(ENTRIES SUPPLIED):
┄┄┄┄┄┄┄┄┄┄

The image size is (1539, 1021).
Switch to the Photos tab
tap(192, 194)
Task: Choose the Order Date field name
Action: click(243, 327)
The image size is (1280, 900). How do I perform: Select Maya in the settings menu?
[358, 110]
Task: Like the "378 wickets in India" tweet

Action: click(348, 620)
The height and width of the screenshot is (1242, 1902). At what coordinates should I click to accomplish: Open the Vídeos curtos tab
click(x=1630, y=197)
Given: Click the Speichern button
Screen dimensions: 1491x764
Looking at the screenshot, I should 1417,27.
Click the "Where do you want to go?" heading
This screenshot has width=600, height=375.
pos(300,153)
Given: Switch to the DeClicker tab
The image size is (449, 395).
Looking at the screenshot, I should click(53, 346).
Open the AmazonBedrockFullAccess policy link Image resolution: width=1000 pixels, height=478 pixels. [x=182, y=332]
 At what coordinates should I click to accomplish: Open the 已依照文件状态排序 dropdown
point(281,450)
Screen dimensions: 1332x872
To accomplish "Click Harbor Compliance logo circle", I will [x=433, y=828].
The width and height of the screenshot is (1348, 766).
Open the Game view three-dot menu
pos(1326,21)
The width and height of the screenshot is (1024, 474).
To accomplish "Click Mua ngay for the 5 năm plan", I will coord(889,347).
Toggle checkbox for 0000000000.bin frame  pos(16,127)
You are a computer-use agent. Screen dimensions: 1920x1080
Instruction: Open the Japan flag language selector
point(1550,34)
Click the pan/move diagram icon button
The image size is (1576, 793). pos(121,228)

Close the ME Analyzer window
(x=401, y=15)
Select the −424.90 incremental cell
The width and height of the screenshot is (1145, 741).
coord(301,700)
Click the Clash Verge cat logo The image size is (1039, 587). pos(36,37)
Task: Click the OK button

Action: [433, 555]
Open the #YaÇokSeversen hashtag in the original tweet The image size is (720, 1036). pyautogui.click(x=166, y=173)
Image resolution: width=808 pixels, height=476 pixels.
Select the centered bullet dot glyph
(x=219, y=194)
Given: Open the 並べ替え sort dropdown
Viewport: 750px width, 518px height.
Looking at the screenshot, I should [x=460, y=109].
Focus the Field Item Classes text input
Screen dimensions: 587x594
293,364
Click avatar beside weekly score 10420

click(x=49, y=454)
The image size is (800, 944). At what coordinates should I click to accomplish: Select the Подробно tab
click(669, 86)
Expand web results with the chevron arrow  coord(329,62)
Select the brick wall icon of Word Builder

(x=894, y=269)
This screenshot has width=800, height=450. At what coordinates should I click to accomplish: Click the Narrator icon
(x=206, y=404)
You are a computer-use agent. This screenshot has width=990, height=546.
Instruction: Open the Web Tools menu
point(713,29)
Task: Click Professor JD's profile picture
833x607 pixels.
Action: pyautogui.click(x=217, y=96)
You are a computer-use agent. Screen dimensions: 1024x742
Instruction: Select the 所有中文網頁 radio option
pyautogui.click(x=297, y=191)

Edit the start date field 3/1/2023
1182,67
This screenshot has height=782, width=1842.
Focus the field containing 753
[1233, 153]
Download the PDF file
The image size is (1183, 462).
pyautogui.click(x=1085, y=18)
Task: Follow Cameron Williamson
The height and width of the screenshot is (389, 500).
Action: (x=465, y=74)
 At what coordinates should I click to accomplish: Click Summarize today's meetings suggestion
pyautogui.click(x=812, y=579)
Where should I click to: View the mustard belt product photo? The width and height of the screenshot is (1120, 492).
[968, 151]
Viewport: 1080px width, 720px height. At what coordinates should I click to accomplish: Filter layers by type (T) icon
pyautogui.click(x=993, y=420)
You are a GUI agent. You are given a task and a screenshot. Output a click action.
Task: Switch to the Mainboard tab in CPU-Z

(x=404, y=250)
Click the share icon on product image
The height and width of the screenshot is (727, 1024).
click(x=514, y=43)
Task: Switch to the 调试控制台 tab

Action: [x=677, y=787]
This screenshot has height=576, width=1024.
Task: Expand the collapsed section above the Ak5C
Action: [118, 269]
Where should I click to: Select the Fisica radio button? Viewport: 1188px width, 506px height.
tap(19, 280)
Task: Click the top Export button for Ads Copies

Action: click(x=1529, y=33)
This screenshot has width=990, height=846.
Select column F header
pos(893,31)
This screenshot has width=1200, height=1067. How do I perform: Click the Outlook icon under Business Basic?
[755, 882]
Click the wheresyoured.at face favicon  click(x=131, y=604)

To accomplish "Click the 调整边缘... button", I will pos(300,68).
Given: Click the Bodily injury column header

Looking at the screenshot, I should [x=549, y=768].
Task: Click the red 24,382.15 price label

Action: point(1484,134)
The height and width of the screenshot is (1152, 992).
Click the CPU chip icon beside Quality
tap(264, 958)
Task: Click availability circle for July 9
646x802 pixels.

┄┄┄┄┄┄┄┄┄┄

(EXERCISE DESCRIPTION): Count every line that holds the word "circle" in the entries, and state the result alone.

(RESPONSE FOR THIS EXERCISE): 2